我绘制了一个带有两个y轴的图形,现在想为每个y图添加两条不同的趋势线。
这是我的代码:
import matplotlib.pyplot as plt
import pandas as pd
import numpy as np
%matplotlib inline
amp_costs=pd.read_csv('/Users/Ampicillin_Costs.csv', index_col=None, usecols=[0,1,2])
amp_costs.columns=['PERIOD', 'ITEMS', 'COST PER ITEM']
ax=amp_costs.plot(x='PERIOD', y='COST PER ITEM', color='Blue', style='.', markersize=10)
amp_costs.plot(x='PERIOD', y='ITEMS', secondary_y=True,
color='Red', style='.', markersize=10, ax=ax)
非常感谢有关如何将这两条趋势线绘制到此图表的任何指导!
答案 0 :(得分:1)
以下是如何使用sklearn.linear_model.LinearRegression
制作趋势线的快速示例。
import pandas as pd
import numpy as np
import matplotlib.pyplot as plt
from sklearn.linear_model import LinearRegression
plt.style.use('ggplot')
%matplotlib inline
period = np.arange(10)
items = -2*period +1 + np.random.randint(-2,2,len(period))

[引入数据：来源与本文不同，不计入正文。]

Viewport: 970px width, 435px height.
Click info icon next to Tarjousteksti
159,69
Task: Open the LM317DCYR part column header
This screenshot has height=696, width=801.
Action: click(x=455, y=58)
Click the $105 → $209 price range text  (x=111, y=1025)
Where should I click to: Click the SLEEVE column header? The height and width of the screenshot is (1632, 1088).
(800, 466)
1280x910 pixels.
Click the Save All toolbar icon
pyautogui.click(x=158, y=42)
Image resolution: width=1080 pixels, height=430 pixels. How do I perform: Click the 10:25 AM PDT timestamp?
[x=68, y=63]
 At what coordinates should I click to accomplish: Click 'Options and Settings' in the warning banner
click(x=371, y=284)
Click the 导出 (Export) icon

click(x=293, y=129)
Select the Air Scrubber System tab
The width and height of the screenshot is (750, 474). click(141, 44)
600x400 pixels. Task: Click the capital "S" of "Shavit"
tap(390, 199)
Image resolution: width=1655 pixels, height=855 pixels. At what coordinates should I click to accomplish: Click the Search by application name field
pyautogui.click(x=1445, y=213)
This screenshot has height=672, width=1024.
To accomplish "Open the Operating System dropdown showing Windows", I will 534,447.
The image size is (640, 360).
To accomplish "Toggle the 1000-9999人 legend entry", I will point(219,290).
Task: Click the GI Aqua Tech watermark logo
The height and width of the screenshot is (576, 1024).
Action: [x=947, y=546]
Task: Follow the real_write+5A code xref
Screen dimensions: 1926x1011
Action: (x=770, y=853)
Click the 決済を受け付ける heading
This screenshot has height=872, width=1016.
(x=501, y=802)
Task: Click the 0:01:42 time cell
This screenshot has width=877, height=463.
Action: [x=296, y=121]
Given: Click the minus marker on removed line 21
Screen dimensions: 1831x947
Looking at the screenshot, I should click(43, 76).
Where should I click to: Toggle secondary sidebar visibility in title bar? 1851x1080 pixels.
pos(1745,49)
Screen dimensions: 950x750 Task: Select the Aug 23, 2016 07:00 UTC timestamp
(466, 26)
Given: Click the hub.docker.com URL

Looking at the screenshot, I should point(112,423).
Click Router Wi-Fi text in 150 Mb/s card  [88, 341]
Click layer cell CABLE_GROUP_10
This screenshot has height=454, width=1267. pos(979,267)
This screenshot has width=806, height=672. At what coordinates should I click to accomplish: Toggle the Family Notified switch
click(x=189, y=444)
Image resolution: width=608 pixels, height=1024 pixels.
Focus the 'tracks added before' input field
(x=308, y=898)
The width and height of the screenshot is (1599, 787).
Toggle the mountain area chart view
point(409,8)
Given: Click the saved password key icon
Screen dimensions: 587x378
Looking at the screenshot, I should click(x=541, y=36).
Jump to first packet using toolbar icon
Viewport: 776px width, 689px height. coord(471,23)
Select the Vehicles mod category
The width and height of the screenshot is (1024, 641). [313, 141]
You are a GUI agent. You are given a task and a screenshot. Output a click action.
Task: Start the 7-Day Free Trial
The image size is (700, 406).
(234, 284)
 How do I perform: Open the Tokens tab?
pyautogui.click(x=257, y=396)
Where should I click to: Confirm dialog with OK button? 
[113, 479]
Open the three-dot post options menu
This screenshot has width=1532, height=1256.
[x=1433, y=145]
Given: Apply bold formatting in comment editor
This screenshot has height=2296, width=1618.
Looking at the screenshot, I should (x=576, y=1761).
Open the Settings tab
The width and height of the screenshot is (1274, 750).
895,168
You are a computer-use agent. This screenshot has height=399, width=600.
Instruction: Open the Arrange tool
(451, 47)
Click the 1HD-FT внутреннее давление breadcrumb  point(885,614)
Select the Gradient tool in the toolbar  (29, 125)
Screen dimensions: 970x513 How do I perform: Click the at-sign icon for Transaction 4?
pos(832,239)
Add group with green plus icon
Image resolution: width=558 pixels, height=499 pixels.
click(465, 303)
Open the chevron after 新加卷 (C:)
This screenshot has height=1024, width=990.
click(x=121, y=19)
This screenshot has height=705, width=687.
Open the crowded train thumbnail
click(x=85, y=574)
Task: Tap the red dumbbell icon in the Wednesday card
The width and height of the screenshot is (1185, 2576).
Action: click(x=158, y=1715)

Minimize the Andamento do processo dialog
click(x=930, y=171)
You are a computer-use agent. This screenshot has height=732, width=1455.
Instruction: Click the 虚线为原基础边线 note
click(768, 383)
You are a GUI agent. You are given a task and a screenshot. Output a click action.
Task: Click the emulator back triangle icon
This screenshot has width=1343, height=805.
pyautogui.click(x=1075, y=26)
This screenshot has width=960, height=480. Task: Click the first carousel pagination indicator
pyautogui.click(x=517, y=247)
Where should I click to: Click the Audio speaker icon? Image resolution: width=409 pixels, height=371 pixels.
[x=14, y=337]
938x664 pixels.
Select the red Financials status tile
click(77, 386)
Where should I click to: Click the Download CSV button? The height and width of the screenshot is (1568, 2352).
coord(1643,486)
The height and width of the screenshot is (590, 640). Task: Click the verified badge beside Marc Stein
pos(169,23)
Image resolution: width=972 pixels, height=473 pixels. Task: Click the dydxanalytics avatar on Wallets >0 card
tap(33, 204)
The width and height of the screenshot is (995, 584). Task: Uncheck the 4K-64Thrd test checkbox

cost = 35000*period +15000 + np.random.randint(-25000,25000,len(period))
data = np.vstack((period,items,cost)).T
df = pd.DataFrame(data, columns=\['P','ITEMS', 'COST'\]).set_index('P')
lmcost = LinearRegression().fit(period.reshape(-1,1), cost.reshape(-1,1))
lmitems = LinearRegression().fit(period.reshape(-1,1), items.reshape(-1,1))
df['ITEMS_LM'] = lmitems.predict(period.reshape(-1,1))
df['COST_LM'] = lmcost.predict(period.reshape(-1,1))
fig,ax = plt.subplots()
df.ITEMS.plot(ax = ax, color = 'b')
df.ITEMS_LM.plot(ax = ax,color= 'b', linestyle= 'dashed')
df.COST.plot(ax = ax, secondary_y=True, color ='g')
df.COST_LM.plot(ax = ax, secondary_y=True, color = 'g', linestyle='dashed')